▶ **TEXT PROVIDED**
**********

Al Rigga or Al Riqqa (الرقة) is a locality in Dubai, United Arab Emirates (UAE). Located in the heart of eastern Dubai in Deira, Al Rigga is a residential and commercial centre. Al Rigga is bordered by Al Sabkha, Al Muraqqabat and Naif and bounded to the south by Dubai Creek.

Al Rigga is bounded in the east by route D 88 (Omar bin Khattab Road) and to the east by route D 89 (Al Maktoum Road). Local roads in Al Rigga follow a grid pattern, continuing in numerical sequence from those of Al Muraqqabat. Even-numbered streets progress northeast–southwest, beginning with 2nd Street (near Bani Yas Cemetery) and ending with 44th A Street (near Rigga Al Buteen Plaza). Additionally, several international hotels such as the Radisson Blu, Carlton and Riviera hotels are located in Al Rigga.

Both Al Rigga and Al Muraqqabat play a central role in the Dubai Shopping Festival (DSF) celebrations. Planet Pepsi, a DSF entertainment park, is located in Al Rigga.

**********

▶ **GIVEN ENTRIES**
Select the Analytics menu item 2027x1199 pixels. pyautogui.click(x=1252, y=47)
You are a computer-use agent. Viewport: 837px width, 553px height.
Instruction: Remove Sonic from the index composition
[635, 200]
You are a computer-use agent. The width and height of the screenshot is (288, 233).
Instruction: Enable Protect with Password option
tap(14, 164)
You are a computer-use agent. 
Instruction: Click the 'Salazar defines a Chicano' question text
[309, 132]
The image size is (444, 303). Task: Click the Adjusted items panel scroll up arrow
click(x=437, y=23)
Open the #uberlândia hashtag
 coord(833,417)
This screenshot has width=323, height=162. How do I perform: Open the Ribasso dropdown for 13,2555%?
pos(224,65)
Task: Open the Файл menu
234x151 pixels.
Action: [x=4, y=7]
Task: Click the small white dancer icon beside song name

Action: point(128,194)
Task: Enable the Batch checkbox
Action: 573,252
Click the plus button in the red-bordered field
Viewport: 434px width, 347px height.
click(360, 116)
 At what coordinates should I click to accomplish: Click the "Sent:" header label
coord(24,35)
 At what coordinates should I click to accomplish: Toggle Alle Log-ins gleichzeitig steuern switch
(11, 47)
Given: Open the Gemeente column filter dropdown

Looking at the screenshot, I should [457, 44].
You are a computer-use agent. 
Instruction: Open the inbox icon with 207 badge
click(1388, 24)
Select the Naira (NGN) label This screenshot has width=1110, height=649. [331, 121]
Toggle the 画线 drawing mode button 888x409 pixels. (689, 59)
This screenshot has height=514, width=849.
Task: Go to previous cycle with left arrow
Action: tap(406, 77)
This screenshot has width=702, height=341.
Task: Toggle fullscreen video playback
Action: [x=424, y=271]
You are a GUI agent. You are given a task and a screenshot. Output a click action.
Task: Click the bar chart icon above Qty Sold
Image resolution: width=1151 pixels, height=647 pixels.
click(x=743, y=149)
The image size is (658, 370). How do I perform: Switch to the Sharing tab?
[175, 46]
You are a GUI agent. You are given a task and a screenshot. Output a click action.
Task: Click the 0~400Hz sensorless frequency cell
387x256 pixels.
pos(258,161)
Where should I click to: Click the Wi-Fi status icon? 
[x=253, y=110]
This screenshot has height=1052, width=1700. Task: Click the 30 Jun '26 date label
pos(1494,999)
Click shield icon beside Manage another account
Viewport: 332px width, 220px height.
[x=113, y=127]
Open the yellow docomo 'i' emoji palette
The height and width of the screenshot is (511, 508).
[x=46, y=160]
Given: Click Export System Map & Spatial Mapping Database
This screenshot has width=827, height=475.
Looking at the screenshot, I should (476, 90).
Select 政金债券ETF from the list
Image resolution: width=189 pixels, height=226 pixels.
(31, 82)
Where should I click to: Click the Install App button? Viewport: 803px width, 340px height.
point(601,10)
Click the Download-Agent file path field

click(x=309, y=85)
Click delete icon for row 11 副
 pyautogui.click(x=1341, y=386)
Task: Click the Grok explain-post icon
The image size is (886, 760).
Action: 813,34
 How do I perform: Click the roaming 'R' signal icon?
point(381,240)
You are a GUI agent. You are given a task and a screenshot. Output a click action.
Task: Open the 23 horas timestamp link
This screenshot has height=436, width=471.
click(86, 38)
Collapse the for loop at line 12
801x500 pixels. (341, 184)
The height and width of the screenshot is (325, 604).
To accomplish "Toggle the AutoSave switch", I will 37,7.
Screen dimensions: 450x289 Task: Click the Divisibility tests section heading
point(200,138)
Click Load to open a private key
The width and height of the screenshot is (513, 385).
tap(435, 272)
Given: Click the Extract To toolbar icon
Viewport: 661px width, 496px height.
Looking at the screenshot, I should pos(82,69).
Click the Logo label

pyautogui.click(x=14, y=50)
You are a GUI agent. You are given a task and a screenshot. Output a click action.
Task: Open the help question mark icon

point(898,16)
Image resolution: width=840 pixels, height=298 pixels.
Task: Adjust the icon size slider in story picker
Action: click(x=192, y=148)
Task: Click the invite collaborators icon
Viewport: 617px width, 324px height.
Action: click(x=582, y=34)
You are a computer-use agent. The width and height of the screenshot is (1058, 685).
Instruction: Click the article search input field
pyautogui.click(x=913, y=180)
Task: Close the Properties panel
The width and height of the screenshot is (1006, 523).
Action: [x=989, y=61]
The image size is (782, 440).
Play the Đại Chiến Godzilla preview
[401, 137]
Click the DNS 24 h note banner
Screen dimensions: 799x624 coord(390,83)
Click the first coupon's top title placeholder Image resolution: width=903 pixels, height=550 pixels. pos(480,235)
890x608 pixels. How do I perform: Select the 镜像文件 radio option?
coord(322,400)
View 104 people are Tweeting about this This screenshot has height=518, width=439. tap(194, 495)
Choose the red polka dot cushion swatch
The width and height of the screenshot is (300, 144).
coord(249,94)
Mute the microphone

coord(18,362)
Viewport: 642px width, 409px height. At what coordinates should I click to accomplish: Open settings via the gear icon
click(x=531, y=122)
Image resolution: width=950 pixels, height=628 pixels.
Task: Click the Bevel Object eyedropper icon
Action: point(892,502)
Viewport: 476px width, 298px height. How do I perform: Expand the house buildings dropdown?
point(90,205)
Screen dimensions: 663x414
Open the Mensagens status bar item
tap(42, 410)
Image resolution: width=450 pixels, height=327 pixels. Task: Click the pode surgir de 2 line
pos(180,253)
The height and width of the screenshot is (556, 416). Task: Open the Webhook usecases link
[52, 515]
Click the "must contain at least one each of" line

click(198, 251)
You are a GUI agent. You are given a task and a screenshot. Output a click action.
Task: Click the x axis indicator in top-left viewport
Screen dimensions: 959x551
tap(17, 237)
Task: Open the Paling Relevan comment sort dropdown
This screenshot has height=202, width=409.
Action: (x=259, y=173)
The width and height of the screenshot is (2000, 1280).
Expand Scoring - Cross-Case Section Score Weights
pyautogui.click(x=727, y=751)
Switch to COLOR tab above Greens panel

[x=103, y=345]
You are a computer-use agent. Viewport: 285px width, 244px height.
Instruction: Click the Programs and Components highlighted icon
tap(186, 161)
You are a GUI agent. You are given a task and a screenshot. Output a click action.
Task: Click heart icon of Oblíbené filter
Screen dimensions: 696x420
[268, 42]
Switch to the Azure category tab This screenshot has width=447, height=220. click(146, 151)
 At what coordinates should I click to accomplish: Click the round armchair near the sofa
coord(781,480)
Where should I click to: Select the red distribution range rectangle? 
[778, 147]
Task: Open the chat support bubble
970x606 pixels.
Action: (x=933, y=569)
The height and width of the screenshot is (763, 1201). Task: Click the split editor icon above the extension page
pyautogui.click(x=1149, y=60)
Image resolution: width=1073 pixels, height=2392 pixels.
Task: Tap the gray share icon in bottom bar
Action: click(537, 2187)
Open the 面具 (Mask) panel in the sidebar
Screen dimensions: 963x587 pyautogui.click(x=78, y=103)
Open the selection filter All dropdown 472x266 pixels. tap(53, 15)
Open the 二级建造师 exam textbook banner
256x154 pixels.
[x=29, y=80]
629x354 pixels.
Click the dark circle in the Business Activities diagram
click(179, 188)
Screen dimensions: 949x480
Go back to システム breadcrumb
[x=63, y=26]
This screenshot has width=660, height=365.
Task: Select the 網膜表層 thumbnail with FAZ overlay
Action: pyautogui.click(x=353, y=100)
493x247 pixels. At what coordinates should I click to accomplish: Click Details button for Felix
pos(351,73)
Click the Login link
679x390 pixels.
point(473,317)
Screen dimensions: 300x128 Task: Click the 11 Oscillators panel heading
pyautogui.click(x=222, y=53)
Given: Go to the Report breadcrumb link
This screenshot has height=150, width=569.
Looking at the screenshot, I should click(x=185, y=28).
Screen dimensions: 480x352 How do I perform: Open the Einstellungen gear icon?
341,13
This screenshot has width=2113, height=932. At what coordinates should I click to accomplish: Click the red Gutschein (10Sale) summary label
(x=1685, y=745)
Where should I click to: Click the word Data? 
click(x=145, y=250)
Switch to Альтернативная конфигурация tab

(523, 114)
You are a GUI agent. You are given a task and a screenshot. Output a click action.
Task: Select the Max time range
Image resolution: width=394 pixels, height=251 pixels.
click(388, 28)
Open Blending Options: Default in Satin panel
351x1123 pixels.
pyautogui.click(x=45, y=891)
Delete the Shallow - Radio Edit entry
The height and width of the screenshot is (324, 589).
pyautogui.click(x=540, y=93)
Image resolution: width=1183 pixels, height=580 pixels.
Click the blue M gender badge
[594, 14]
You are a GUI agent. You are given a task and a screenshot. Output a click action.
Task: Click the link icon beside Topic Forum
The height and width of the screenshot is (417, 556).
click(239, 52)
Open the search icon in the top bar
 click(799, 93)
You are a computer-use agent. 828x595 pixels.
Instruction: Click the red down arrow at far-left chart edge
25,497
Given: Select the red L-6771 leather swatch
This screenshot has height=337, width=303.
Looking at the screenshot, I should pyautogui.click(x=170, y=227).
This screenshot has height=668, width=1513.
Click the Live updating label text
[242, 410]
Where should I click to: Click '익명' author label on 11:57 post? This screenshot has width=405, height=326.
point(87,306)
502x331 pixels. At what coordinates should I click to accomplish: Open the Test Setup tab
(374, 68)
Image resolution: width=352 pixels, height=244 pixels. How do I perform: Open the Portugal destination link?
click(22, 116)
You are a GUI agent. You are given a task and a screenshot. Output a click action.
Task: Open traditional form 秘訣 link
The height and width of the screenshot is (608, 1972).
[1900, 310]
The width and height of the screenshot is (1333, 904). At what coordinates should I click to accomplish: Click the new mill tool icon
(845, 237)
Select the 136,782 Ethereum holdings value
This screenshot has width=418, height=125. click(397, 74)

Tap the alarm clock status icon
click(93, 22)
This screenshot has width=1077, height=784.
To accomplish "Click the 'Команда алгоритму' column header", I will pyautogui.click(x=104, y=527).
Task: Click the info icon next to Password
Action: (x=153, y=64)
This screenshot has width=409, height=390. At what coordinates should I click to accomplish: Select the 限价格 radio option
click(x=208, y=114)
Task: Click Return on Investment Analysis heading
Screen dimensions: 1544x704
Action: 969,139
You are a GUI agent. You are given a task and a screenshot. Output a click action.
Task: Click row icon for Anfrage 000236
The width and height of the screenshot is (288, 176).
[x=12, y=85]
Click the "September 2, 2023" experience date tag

**********

▶ **REQUIRED ACTIONS**
a. Answer these about the passage on Al Rigga:
(i) What body of water bounds Al Rigga to the south?
(ii) With which street does the sequence of even-numbered streets end?
(iii) Which Dubai Shopping Festival entertainment park is located in Al Rigga?
b. Extend the passage on Al Rigga with a further paragraph that picks up after its final sentence.
The data plays no part in what comes next.

▶ **ANSWERS TO EACH TASK**
a.
(i) Dubai Creek
(ii) 44th A Street, near Rigga Al Buteen Plaza
(iii) Planet Pepsi

b.
== Landmarks ==
=== Deira Clocktower ===

Deira Clocktower was built in the early 1960s as a symbol of Dubai. The roundabout in Al Rigga has the tower at its core and it was the most famous landmark in the then-smaller city. In technical terms it is the oldest ‘monument’ in modern Dubai. By sheer usage it became known as the Deira Clocktower. The tower has held its own even as it was dwarfed by the construction around it. It enjoys a certain affection with the public and even as traffic swirls around it from different flyovers and turnoffs, the tower is still referred to as an important landmark.

== Transport ==
The Union Square, where buses and taxis provide transport within the emirate as well as to other emirates in the country, is located in Al Rigga. The area is served by the Al Rigga, Baniyas Square and Union metro stations.